◆ **WHAT IS BEING ASKED**:
Arrange the lines below as a Markdown table with the columns "Row" and "Line". Number each row and skip blank lines.
____ DATA LISTING
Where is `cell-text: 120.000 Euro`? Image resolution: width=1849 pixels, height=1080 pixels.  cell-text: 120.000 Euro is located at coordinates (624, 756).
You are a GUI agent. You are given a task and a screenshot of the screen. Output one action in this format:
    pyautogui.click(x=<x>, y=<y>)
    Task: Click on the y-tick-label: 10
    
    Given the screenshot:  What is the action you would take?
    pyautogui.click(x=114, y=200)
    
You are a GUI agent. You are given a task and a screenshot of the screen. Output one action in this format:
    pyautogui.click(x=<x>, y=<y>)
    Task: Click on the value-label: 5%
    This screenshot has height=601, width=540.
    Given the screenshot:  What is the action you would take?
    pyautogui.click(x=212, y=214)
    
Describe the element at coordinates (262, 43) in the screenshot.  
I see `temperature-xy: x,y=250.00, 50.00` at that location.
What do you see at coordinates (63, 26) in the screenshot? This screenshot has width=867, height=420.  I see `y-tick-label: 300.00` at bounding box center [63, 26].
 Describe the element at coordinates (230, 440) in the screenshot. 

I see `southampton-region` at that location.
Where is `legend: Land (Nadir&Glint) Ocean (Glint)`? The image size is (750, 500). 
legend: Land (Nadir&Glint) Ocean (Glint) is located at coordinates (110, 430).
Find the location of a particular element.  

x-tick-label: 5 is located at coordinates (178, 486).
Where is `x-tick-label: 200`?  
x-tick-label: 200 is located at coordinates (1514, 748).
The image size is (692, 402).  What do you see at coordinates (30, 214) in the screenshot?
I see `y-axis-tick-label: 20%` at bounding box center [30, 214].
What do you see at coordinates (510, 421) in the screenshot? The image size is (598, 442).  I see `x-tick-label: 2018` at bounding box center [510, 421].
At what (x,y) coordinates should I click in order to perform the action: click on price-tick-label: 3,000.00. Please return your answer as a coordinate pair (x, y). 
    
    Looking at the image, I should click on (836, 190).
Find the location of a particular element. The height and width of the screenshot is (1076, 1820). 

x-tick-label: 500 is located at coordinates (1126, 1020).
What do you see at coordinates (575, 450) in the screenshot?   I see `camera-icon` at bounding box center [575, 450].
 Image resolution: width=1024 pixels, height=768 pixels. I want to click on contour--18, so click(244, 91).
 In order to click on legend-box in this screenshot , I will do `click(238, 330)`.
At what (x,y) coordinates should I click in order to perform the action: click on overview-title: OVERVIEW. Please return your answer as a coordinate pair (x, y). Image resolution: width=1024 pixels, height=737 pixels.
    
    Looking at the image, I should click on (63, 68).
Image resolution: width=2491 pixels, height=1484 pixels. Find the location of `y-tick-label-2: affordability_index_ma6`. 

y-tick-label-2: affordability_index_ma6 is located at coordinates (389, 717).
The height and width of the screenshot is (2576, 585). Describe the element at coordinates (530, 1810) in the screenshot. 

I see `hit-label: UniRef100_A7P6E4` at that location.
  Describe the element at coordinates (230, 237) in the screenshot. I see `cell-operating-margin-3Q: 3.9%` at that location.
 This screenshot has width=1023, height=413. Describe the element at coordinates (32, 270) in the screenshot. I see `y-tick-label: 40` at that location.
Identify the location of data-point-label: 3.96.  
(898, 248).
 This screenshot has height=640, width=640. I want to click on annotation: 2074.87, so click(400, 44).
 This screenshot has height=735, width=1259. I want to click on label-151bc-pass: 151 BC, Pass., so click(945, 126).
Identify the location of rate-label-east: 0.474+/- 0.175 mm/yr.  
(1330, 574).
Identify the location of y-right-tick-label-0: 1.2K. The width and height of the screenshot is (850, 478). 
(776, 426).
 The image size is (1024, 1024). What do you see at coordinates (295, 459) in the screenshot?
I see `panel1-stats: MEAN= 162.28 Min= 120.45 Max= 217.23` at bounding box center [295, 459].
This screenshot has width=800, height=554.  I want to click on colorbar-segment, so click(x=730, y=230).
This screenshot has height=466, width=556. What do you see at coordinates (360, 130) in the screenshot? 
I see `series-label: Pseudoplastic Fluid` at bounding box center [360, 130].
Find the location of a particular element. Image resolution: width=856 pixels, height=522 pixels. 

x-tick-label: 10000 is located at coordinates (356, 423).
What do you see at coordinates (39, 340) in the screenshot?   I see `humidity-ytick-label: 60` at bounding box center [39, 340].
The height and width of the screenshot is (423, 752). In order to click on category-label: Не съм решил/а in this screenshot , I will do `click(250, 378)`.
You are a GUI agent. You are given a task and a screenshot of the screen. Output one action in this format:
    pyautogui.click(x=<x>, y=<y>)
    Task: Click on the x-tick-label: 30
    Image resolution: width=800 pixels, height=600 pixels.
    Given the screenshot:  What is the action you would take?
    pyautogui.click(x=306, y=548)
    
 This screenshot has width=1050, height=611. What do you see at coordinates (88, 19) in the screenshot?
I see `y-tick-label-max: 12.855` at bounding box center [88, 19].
________
◆ **RESULT OF THIS EXERCISE**:
| Row | Line |
|---|---|
| 1 | Where is `cell-text: 120.000 Euro`? Image resolution: width=1849 pixels, height=1080 pixels.  cell-text: 120.000 Euro is located at coordinates (624, 756). |
| 2 | You are a GUI agent. You are given a task and a screenshot of the screen. Output one action in this format: |
| 3 |     pyautogui.click(x=<x>, y=<y>) |
| 4 |     Task: Click on the y-tick-label: 10 |
| 5 |     Given the screenshot:  What is the action you would take? |
| 6 |     pyautogui.click(x=114, y=200) |
| 7 | You are a GUI agent. You are given a task and a screenshot of the screen. Output one action in this format: |
| 8 |     pyautogui.click(x=<x>, y=<y>) |
| 9 |     Task: Click on the value-label: 5% |
| 10 |     This screenshot has height=601, width=540. |
| 11 |     Given the screenshot:  What is the action you would take? |
| 12 |     pyautogui.click(x=212, y=214) |
| 13 | Describe the element at coordinates (262, 43) in the screenshot.   |
| 14 | I see `temperature-xy: x,y=250.00, 50.00` at that location. |
| 15 | What do you see at coordinates (63, 26) in the screenshot? This screenshot has width=867, height=420.  I see `y-tick-label: 300.00` at bounding box center [63, 26]. |
| 16 |  Describe the element at coordinates (230, 440) in the screenshot.  |
| 17 | I see `southampton-region` at that location. |
| 18 | Where is `legend: Land (Nadir&Glint) Ocean (Glint)`? The image size is (750, 500).  |
| 19 | legend: Land (Nadir&Glint) Ocean (Glint) is located at coordinates (110, 430). |
| 20 | Find the location of a particular element.   |
| 21 | x-tick-label: 5 is located at coordinates (178, 486). |
| 22 | Where is `x-tick-label: 200`?   |
| 23 | x-tick-label: 200 is located at coordinates (1514, 748). |
| 24 | The image size is (692, 402).  What do you see at coordinates (30, 214) in the screenshot? |
| 25 | I see `y-axis-tick-label: 20%` at bounding box center [30, 214]. |
| 26 | What do you see at coordinates (510, 421) in the screenshot? The image size is (598, 442).  I see `x-tick-label: 2018` at bounding box center [510, 421]. |
| 27 | At what (x,y) coordinates should I click in order to perform the action: click on price-tick-label: 3,000.00. Please return your answer as a coordinate pair (x, y).  |
| 28 |     Looking at the image, I should click on (836, 190). |
| 29 | Find the location of a particular element. The height and width of the screenshot is (1076, 1820).  |
| 30 | x-tick-label: 500 is located at coordinates (1126, 1020). |
| 31 | What do you see at coordinates (575, 450) in the screenshot?   I see `camera-icon` at bounding box center [575, 450]. |
| 32 |  Image resolution: width=1024 pixels, height=768 pixels. I want to click on contour--18, so click(244, 91). |
| 33 |  In order to click on legend-box in this screenshot , I will do `click(238, 330)`. |
| 34 | At what (x,y) coordinates should I click in order to perform the action: click on overview-title: OVERVIEW. Please return your answer as a coordinate pair (x, y). Image resolution: width=1024 pixels, height=737 pixels. |
| 35 |     Looking at the image, I should click on (63, 68). |
| 36 | Image resolution: width=2491 pixels, height=1484 pixels. Find the location of `y-tick-label-2: affordability_index_ma6`.  |
| 37 | y-tick-label-2: affordability_index_ma6 is located at coordinates (389, 717). |
| 38 | The height and width of the screenshot is (2576, 585). Describe the element at coordinates (530, 1810) in the screenshot.  |
| 39 | I see `hit-label: UniRef100_A7P6E4` at that location. |
| 40 |   Describe the element at coordinates (230, 237) in the screenshot. I see `cell-operating-margin-3Q: 3.9%` at that location. |
| 41 |  This screenshot has width=1023, height=413. Describe the element at coordinates (32, 270) in the screenshot. I see `y-tick-label: 40` at that location. |
| 42 | Identify the location of data-point-label: 3.96.   |
| 43 | (898, 248). |
| 44 |  This screenshot has height=640, width=640. I want to click on annotation: 2074.87, so click(400, 44). |
| 45 |  This screenshot has height=735, width=1259. I want to click on label-151bc-pass: 151 BC, Pass., so click(945, 126). |
| 46 | Identify the location of rate-label-east: 0.474+/- 0.175 mm/yr.   |
| 47 | (1330, 574). |
| 48 | Identify the location of y-right-tick-label-0: 1.2K. The width and height of the screenshot is (850, 478).  |
| 49 | (776, 426). |
| 50 |  The image size is (1024, 1024). What do you see at coordinates (295, 459) in the screenshot? |
| 51 | I see `panel1-stats: MEAN= 162.28 Min= 120.45 Max= 217.23` at bounding box center [295, 459]. |
| 52 | This screenshot has width=800, height=554.  I want to click on colorbar-segment, so click(x=730, y=230). |
| 53 | This screenshot has height=466, width=556. What do you see at coordinates (360, 130) in the screenshot?  |
| 54 | I see `series-label: Pseudoplastic Fluid` at bounding box center [360, 130]. |
| 55 | Find the location of a particular element. Image resolution: width=856 pixels, height=522 pixels.  |
| 56 | x-tick-label: 10000 is located at coordinates (356, 423). |
| 57 | What do you see at coordinates (39, 340) in the screenshot?   I see `humidity-ytick-label: 60` at bounding box center [39, 340]. |
| 58 | The height and width of the screenshot is (423, 752). In order to click on category-label: Не съм решил/а in this screenshot , I will do `click(250, 378)`. |
| 59 | You are a GUI agent. You are given a task and a screenshot of the screen. Output one action in this format: |
| 60 |     pyautogui.click(x=<x>, y=<y>) |
| 61 |     Task: Click on the x-tick-label: 30 |
| 62 |     Image resolution: width=800 pixels, height=600 pixels. |
| 63 |     Given the screenshot:  What is the action you would take? |
| 64 |     pyautogui.click(x=306, y=548) |
| 65 |  This screenshot has width=1050, height=611. What do you see at coordinates (88, 19) in the screenshot? |
| 66 | I see `y-tick-label-max: 12.855` at bounding box center [88, 19]. |